In celebration of long-forgotten classics, critical triumphs, schlocky remakes, and under-appreciated gems, we’re counting down our favorite 1990’s horror films in this unranked list: ranging from Oscar-winning thrillers to low-budget legends.
As per the title, Arachnophobia is a spider-filled horror comedy starring early 90’s icons like John Goodman, Jeff Daniels, and Frances Bay. Although it’s mostly played for laughs, the movie racked up wins at the esteemed Saturn Awards. Even the notoriously anti-horror film critic Roger Ebert loved it!
Despite its immature sense of humor, Frankenhooker is a crudely glamorous movie about a man who reanimates his wife using body parts he harvested from — you guessed it — a prostitute. Rife for drag parody, the movie’s quirky aesthetic has made it a camp classic.
Bearing almost no resemblance to the original film, Gremlins 2 is a parody of 1980’s hypercapitalism told through cartoonish histrionics and postmodern humor. The special effects are both laughably absurd and oddly endearing.
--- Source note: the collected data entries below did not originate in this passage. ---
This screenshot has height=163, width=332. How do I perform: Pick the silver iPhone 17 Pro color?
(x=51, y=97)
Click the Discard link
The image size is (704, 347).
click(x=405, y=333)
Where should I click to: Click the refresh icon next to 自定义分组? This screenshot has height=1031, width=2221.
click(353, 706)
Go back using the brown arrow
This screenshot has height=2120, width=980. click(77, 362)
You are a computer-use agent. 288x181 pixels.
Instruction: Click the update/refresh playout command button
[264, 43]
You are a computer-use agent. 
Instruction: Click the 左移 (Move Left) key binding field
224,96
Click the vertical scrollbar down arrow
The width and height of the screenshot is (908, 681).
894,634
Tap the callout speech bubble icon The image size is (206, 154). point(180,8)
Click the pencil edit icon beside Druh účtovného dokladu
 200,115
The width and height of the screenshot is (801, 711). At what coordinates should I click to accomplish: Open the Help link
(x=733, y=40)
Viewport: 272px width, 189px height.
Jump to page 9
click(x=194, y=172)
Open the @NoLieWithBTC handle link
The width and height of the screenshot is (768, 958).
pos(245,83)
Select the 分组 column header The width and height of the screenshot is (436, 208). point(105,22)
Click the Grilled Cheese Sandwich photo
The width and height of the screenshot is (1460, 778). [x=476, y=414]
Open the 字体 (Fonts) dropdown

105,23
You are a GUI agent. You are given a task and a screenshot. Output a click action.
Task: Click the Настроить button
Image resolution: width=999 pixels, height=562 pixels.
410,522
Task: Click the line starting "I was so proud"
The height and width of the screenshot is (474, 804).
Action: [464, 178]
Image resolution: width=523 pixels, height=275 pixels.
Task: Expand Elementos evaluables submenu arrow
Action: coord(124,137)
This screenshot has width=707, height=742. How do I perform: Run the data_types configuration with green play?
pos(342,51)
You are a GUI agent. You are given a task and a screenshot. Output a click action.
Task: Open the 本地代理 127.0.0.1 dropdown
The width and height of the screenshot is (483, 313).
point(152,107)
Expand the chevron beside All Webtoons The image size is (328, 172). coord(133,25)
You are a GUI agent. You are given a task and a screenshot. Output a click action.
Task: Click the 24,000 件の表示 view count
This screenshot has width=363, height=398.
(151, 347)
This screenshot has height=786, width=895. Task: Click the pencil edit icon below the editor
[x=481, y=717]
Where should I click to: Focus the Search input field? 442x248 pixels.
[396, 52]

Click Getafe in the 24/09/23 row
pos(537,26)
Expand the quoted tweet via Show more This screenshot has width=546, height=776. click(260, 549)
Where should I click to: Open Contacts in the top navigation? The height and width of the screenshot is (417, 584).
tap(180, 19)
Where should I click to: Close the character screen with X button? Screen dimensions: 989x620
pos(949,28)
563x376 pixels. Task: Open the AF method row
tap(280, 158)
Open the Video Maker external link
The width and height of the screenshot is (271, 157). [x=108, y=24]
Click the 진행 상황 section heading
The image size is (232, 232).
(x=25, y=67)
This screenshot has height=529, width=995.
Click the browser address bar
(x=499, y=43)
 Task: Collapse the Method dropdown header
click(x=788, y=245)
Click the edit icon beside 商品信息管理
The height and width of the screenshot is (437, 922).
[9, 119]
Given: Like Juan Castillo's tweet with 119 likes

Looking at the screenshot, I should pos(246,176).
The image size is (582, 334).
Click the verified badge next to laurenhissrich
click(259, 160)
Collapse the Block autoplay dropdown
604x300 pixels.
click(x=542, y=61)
In over-the-topness, this sequel far outshines the original.
The epitome of coulrophobia, this two-part, made-for-TV adaptation of Stephen King’s most notorious novel has some truly cringeworthy moments — but Tim Curry will live forever as the most legendary evil clown in cinema history.
In yet another Stephen King adaptation, Kathy Bates is stunningly terrifying playing a horror writer’s biggest fan. When she discovers her idol is injured following an unfortunate accident, she takes it upon herself to care for the fallen scribe — but she refuses to ever let him go! Bates snagged an Oscar for her part in this oddly violent, minimalist film — despite the academy’s hatred of horror.
Tom Savini, perhaps the greatest horror special effects designer in history, re-made the original zombie movie in 1990. With an assist from the original film’s director, George Romero, this reinvention of the classic mythos doesn’t quite hold up to the first movie — but has garnered cult esteem nonetheless.
Anthony Hopkins and Jodie Foster are perfect foils playing cannibal psychologist Hannibal Lector and Special Agent Clarice Starling — locked in a respectful intellectual rivalry, Starling tries to penetrate Hannibal’s impervious mind in the hopes of catching a serial killer, before it’s too late! Silence remains one of the greatest horror movies ever made and is often cited as a cinematic achievement, despite certain aspects of the movie not aging so well.
David Fincher’s Alien 3 is usually thought of as one of the weaker entries in this ongoing franchise, but it’s still pretty good. Lieutenant Ellen Ripley crash lands on a prison planet and hopes to warn the incarcerated population about the xenomorph she just encountered, but her efforts are too little, too late. She once again must watch those around her be torn down by a vicious bio-weapon with mysterious origins.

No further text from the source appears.